Scott Irlbeck, agriculteur américain, s'accroupit dans un champ de blé rabougri, au cœur d'une région aride de l'ouest du Texas. Le sol y est si sec que sa main disparaît dans une crevasse de terre. L'automne dernier, il a semé des cultures qui peinent à pousser, faute de pluie. Il espère désormais que son assureur déclarera un sinistre en perte totale, afin de ne pas avoir à dépenser d'argent en carburant onéreux pour une médiocre récolte.

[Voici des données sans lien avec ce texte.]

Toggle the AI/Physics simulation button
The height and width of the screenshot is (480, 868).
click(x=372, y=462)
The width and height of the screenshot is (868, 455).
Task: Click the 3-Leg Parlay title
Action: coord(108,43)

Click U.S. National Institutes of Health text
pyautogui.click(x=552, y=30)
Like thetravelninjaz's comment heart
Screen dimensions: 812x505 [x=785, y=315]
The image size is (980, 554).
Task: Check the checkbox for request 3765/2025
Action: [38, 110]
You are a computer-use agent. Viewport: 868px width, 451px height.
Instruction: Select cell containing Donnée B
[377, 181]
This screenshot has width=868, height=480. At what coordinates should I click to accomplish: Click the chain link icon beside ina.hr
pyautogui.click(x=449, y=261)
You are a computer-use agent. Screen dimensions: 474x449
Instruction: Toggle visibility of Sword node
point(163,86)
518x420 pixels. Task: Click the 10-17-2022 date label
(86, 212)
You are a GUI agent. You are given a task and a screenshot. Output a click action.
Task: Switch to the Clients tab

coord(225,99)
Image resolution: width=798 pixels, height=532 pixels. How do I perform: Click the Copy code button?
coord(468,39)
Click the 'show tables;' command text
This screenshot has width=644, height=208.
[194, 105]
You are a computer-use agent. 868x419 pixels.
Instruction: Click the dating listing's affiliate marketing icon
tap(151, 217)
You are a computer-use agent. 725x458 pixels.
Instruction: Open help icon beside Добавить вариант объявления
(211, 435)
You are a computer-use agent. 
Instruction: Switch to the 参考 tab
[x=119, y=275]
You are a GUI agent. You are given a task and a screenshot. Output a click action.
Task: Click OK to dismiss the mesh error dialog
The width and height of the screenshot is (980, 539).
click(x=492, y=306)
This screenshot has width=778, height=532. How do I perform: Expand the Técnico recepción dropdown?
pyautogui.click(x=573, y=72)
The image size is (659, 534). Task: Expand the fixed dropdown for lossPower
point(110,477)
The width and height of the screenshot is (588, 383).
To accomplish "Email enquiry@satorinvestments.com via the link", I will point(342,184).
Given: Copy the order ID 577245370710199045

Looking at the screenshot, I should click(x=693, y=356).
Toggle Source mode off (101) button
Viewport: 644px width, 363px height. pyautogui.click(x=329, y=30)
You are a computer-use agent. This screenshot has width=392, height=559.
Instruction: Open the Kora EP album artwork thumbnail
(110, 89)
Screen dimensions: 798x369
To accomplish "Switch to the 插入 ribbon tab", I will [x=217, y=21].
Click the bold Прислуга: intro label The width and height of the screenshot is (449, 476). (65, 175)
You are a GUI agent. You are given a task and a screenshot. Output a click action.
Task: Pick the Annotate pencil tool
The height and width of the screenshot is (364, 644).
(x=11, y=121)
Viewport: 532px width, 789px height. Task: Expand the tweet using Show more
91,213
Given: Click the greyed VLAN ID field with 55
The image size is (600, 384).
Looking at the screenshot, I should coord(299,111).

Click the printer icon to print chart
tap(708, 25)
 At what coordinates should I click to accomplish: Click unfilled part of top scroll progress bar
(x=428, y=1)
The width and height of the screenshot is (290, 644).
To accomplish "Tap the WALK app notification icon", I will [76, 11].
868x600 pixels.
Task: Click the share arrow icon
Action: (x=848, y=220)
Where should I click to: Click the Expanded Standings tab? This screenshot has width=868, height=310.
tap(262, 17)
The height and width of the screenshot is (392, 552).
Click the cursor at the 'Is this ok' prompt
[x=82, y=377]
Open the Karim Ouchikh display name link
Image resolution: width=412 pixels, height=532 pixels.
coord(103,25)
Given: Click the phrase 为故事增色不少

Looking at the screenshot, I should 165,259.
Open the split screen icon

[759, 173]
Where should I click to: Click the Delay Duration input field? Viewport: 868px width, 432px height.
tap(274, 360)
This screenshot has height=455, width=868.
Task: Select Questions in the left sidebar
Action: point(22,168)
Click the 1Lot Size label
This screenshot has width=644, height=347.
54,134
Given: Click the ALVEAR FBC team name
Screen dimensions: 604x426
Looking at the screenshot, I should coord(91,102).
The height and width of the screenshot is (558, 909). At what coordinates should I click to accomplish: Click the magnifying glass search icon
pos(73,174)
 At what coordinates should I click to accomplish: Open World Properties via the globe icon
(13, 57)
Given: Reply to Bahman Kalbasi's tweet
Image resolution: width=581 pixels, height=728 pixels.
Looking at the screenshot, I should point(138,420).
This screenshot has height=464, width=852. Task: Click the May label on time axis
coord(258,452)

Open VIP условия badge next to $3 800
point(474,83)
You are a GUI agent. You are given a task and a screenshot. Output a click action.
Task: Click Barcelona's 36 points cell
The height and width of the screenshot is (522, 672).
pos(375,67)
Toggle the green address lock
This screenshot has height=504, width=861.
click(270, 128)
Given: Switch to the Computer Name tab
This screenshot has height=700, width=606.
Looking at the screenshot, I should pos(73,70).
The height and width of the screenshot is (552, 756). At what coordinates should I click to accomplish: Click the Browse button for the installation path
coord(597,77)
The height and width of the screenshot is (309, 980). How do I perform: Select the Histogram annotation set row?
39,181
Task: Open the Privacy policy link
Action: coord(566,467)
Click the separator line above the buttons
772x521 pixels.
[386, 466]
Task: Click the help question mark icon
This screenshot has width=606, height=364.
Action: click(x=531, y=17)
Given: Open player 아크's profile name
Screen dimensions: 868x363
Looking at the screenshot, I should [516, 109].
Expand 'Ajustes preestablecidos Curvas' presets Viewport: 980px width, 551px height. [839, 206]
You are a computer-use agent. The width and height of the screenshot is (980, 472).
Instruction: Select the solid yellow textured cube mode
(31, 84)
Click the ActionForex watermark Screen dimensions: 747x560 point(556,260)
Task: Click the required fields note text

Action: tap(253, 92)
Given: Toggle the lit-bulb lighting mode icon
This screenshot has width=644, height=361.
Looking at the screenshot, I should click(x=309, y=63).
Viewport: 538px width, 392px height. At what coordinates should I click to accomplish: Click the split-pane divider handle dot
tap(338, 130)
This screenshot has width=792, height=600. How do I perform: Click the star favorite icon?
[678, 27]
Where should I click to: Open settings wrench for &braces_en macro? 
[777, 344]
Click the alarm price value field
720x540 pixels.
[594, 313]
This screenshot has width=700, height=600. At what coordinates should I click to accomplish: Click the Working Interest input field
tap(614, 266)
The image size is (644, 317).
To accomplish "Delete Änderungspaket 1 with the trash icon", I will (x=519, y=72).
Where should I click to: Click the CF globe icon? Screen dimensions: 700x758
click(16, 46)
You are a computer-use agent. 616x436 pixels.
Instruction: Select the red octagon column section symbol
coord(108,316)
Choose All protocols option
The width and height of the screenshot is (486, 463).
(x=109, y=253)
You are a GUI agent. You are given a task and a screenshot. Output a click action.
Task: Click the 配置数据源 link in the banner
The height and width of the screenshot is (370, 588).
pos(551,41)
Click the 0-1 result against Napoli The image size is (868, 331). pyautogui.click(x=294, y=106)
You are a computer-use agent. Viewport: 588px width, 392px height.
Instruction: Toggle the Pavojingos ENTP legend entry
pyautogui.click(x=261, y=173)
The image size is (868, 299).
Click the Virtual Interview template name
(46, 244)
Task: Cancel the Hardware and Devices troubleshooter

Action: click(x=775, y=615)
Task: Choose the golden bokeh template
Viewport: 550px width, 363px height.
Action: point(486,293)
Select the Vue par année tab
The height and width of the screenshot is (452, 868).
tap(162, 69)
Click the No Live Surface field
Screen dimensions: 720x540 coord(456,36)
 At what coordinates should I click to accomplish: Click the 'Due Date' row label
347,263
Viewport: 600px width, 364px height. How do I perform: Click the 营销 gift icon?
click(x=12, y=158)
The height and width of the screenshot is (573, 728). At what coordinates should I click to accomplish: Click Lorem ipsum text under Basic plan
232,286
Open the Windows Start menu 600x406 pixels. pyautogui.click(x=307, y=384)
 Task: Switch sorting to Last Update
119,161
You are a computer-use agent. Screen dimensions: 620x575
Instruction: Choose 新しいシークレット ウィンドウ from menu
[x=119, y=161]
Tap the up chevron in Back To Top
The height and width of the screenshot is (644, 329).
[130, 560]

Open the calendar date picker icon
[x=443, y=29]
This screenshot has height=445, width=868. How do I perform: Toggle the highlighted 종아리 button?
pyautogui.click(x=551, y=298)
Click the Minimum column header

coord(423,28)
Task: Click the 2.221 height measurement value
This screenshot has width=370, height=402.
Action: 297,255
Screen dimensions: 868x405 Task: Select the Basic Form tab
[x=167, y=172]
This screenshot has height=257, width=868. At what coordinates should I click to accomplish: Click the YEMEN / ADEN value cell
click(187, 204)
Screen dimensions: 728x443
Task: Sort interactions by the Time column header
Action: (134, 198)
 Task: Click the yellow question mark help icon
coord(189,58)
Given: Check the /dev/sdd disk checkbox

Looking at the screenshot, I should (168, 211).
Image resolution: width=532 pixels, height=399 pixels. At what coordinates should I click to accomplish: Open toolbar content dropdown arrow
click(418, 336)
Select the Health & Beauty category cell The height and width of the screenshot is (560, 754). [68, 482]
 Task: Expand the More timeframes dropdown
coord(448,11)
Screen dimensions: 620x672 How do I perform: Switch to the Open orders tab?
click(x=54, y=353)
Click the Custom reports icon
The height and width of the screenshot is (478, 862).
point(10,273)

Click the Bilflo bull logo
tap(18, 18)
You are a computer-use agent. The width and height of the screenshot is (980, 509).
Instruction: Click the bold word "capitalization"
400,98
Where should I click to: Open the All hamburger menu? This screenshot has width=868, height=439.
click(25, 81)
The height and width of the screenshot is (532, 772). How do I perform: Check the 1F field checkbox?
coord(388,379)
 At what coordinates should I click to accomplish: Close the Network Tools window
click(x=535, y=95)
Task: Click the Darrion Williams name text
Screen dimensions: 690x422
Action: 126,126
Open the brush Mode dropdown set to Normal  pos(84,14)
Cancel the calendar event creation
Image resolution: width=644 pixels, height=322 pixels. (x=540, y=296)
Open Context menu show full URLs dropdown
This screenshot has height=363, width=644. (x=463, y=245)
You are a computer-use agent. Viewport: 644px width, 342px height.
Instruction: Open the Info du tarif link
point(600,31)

Une flambée des coûts sans précédent
La flambée des coûts du carburant et des engrais, dans le sillage de la guerre en Iran, aggrave la situation déjà inquiétante des agriculteurs des Grandes Plaines américaines : Texas, Kansas, Oklahoma, Dakota du Sud et Nebraska. Avant la guerre déclenchée fin février par les frappes israélo-américaines en Iran, les agriculteurs étaient déjà aux prises avec les répercussions des politiques commerciales de Donald Trump, qui ont paralysé les marchés d'exportation et fait chuter les prix de leurs récoltes.
Depuis la fermeture du détroit d'Ormuz fin février, le coût du carburant agricole, le gazole non routier (GNR), s'est envolé de 72 %. Les prix de l'urée, l'un des principaux engrais produits dans la région du Golfe, ont augmenté de 55 %, tandis que ceux d'un autre engrais azoté ont grimpé de 33 %.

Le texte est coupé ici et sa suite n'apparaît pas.